Strong leadership, reliable healthcare coordination, and first-rate information technology are key for academic medical centers seeking to establish successful accountable care organizations, according to a Johns Hopkins Medicine study published in the journal Academic Medicine.

Led by Scott Berkowitz, M.D., medical director for accountable care for Johns Hopkins Medicine and assistant professor at the Johns Hopkins University School of Medicine, the study looked at the nation’s first 253 Medicare ACOs, paying particular attention to the 20 percent established at academic medical centers (AMCs).

Berkowitz and co-author Jennifer Pahira wrote that, while the first wave of ACOs are generating data, there isn’t yet a road map for AMC/ACO success.
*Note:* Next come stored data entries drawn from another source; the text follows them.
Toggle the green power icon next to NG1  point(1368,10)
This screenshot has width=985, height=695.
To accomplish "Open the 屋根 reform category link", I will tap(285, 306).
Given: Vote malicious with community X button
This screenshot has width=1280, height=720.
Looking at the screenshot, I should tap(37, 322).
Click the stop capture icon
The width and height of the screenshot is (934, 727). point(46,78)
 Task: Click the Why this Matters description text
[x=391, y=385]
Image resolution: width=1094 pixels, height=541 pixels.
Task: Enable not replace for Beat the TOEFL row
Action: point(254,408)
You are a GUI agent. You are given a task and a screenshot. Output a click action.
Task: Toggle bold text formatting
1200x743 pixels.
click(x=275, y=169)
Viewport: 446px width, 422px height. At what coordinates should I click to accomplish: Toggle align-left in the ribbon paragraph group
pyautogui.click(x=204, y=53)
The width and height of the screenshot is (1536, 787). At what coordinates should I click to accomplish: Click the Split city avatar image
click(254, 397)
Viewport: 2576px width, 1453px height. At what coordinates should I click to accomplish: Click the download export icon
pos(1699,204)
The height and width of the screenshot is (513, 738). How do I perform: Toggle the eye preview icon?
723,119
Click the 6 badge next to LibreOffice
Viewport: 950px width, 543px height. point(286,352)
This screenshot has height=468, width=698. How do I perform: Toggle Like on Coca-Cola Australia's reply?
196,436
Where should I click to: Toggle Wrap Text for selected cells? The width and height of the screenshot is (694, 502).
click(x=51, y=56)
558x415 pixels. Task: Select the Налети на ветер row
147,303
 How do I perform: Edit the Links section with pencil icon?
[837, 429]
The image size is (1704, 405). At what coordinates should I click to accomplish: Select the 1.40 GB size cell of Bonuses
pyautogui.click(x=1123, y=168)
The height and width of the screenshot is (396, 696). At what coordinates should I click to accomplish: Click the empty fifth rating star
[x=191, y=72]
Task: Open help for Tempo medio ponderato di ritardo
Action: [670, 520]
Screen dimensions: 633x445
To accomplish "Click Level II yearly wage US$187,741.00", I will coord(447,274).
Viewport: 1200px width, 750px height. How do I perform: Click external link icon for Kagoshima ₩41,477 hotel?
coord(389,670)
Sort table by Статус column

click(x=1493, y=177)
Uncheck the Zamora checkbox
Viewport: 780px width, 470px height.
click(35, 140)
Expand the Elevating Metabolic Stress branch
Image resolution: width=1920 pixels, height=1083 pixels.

Using lessons learned from the nation’s first ACOs, Berkowitz and Pahira identify the key areas that academic institutions must address when establishing new ACOs.

The authors found that, when establishing an ACO, AMCs first need strong leadership and a commitment to invest in organizational structures and governance to support ACO success. Berkowitz and Pahira say leadership needs to involve both primary care and specialty providers in planning and operations.

“It’s important for academic medical centers to use their resources wisely when making the transition,” Berkowitz says. “Effective ACOs use strategies that align quality and costs from the start.”

Information technology, according to the study, can also spell success or failure for new ACOs. “There has to be an electronic medical record system robust enough to analyze and assess quality and safety issues,” Berkowitz says. “It’s important to quickly identify areas where changes are needed.”

The coordination of care across care teams, from inpatient to outpatient, is a third success factor, according to the study. Such coordination, says Berkowitz, requires thorough communications with patients and their families, as well as partnerships with local communities.